> _PAGE TEXT_:
((

For years, my baked fish was a tragedy. I’d pull a sad, watery, and disappointingly bland piece of pollock out of the oven, wondering where I went wrong. It was the kind of meal you eat because you have to, not because you want to. The secret, I discovered, wasn’t a complex marinade or a fancy gadget. It was simply cranking up the heat.
That’s it. A hot oven for a shorter time. Why? It sears the outside of the delicate fillet almost instantly, locking in the moisture and creating a tender, flaky interior instead of slowly steaming it into a rubbery mess. This simple shift in technique changed everything.
This recipe is the culmination of that discovery. I promise you’ll get a perfectly cooked, incredibly flavorful, and moist pollock fillet in under 25 minutes. No more sad fish. This is the recipe that will make you fall in love with this humble, healthy, and affordable white fish.

))

> _DIRECTION 1_: In the baked pollock text, what turned out to be the secret to better baked fish?
> _DIRECTION 2_: Reproduce the baked pollock text verbatim, everything from "That’s it. A" down to "technique changed everything.".
> _DIRECTION 3_: Write what comes next in the baked pollock text, starting after its final sentence.
The data after this text comes from a separate source.

> _DATA LINES_:
((

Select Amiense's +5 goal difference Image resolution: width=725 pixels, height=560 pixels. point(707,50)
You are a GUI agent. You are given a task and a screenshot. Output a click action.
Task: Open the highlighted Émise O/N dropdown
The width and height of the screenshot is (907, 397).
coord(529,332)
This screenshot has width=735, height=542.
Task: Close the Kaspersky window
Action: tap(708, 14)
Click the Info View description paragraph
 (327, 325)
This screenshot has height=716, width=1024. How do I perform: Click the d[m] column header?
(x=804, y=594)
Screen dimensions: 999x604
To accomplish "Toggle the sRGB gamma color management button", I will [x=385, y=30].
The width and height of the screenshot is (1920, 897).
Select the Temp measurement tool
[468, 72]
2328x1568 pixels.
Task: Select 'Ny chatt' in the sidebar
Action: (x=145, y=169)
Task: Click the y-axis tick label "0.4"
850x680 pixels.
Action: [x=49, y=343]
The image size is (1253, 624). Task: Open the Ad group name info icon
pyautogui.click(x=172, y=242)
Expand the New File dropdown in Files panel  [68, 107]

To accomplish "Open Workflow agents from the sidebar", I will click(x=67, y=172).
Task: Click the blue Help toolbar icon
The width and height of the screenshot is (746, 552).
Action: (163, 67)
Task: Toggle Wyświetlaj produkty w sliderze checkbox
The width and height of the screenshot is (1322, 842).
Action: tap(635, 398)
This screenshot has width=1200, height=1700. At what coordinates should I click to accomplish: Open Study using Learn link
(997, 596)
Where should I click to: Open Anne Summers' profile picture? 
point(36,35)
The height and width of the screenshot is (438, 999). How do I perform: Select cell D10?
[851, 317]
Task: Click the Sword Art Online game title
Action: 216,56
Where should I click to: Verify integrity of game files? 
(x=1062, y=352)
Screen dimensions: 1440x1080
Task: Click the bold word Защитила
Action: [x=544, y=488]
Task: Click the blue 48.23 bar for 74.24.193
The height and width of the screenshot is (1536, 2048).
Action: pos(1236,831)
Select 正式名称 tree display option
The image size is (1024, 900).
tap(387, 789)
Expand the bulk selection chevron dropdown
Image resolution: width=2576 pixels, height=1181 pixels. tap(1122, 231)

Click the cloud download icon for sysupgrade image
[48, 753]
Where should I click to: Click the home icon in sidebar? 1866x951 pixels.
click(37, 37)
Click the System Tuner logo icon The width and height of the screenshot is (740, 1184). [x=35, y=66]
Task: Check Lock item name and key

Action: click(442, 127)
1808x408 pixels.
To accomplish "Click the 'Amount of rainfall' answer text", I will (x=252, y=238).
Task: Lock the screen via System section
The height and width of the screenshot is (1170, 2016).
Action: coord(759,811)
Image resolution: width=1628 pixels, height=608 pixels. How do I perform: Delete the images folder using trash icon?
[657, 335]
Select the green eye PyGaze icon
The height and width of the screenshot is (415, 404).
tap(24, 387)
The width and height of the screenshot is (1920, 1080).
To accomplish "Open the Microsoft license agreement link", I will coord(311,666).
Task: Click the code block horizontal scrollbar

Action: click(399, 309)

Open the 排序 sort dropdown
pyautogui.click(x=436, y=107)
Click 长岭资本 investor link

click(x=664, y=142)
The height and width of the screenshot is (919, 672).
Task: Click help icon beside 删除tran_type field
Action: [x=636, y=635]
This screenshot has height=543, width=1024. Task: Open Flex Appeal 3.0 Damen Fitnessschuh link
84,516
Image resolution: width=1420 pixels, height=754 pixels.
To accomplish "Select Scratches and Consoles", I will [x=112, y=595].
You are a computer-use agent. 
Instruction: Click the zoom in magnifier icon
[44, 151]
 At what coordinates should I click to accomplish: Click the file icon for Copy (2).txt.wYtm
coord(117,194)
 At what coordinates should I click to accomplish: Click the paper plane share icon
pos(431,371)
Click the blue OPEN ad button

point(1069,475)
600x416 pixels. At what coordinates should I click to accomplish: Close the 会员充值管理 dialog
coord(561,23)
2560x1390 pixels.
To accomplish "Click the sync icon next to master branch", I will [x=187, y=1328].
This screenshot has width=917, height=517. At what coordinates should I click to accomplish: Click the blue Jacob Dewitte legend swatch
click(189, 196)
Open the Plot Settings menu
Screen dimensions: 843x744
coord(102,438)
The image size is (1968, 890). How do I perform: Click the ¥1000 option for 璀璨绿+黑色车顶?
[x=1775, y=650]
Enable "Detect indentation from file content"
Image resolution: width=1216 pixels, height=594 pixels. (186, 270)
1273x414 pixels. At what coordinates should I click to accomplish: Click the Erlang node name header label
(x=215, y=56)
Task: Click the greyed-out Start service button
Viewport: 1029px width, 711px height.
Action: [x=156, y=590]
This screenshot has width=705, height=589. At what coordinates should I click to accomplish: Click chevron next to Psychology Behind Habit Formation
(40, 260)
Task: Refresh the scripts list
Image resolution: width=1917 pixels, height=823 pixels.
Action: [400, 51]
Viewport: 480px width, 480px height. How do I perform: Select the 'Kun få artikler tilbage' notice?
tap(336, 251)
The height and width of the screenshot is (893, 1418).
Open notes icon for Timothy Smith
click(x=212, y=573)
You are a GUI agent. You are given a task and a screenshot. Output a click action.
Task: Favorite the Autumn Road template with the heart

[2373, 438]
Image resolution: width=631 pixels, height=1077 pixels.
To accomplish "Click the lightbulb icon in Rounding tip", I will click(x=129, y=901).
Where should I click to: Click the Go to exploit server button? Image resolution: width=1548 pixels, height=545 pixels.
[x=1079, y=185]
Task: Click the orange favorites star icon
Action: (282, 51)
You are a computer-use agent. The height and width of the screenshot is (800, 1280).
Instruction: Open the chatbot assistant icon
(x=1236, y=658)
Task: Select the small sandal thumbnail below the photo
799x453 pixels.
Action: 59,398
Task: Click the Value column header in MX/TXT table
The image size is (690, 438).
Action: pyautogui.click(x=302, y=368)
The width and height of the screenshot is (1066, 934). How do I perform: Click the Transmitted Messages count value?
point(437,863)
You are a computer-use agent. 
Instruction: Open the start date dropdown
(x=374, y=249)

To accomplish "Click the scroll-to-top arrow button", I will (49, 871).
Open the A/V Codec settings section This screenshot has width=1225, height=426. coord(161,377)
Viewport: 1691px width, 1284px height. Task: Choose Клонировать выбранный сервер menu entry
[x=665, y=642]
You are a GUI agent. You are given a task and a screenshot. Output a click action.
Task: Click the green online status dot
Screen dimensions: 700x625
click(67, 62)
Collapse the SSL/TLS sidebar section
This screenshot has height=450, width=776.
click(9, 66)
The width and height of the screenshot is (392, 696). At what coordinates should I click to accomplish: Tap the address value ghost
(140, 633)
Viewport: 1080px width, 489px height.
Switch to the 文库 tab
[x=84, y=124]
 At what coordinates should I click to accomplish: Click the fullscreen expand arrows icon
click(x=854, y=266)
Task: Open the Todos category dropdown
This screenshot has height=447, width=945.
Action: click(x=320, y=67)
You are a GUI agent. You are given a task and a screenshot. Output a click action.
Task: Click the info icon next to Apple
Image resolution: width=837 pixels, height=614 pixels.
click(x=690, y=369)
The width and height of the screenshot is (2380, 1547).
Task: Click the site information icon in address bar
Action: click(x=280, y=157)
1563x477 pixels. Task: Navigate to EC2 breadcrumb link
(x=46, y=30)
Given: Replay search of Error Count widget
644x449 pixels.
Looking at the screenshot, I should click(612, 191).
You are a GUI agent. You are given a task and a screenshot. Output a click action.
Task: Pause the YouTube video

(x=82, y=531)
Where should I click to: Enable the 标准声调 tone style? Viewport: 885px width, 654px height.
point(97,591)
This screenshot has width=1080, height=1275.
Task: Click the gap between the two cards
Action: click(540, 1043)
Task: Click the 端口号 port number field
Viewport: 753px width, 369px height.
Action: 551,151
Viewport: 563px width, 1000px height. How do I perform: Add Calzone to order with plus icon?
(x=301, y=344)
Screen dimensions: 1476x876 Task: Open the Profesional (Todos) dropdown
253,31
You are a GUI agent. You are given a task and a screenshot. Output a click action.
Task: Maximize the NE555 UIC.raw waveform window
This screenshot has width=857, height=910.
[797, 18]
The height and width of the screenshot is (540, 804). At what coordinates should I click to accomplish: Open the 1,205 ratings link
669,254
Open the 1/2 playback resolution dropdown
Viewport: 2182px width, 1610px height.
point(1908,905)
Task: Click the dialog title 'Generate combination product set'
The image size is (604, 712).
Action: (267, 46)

))

> _FINAL ANSWER 1_: Cranking up the heat: a hot oven for a shorter time.

> _FINAL ANSWER 2_:
That’s it. A hot oven for a shorter time. Why? It sears the outside of the delicate fillet almost instantly, locking in the moisture and creating a tender, flaky interior instead of slowly steaming it into a rubbery mess. This simple shift in technique changed everything.

> _FINAL ANSWER 3_:
Recipe Card
| Course | Dinner, Main Course |
| Cuisine | American |
| Featuring | Garlic Butter, Lemon Herb, Quick & Easy, Healthy Dinner, 25-Minute Meal |
| Prep Time | 10 minutes |
| Cook Time | 15 minutes |
| Total Time | 25 minutes |
| Servings | 4 servings |
| Calories | 315 kcal |
| Author | Silas |
Ingredients
- 4 pollock fillets (about 6 oz / 170g each), fresh or fully thawed
- 2 tbsp olive oil
- 1 tsp kosher salt
- 1/2 tsp black pepper, freshly ground
- 4 tbsp salted butter, melted
- 3 garlic cloves, finely minced
- 1 tbsp fresh lemon juice
- 2 tbsp fresh parsley, finely chopped
- 1 lemon, cut into wedges for serving
For the best results, use fully thawed pollock fillets and pat them completely dry with paper towels. This step is non-negotiable for achieving a perfect bake rather than a steam. Freshly minced garlic and fresh lemon juice will also provide a much brighter, more vibrant flavor than their jarred or bottled counterparts.
Instructions
- Preheat your oven to 425°F (220°C). Lightly grease a baking dish or line a baking sheet with parchment paper.
- Pat the pollock fillets thoroughly dry on all sides with paper towels. Arrange them in a single layer in the prepared baking dish.
- Drizzle the fillets evenly with olive oil, then sprinkle with kosher salt and black pepper. Gently rub the seasonings over the fish.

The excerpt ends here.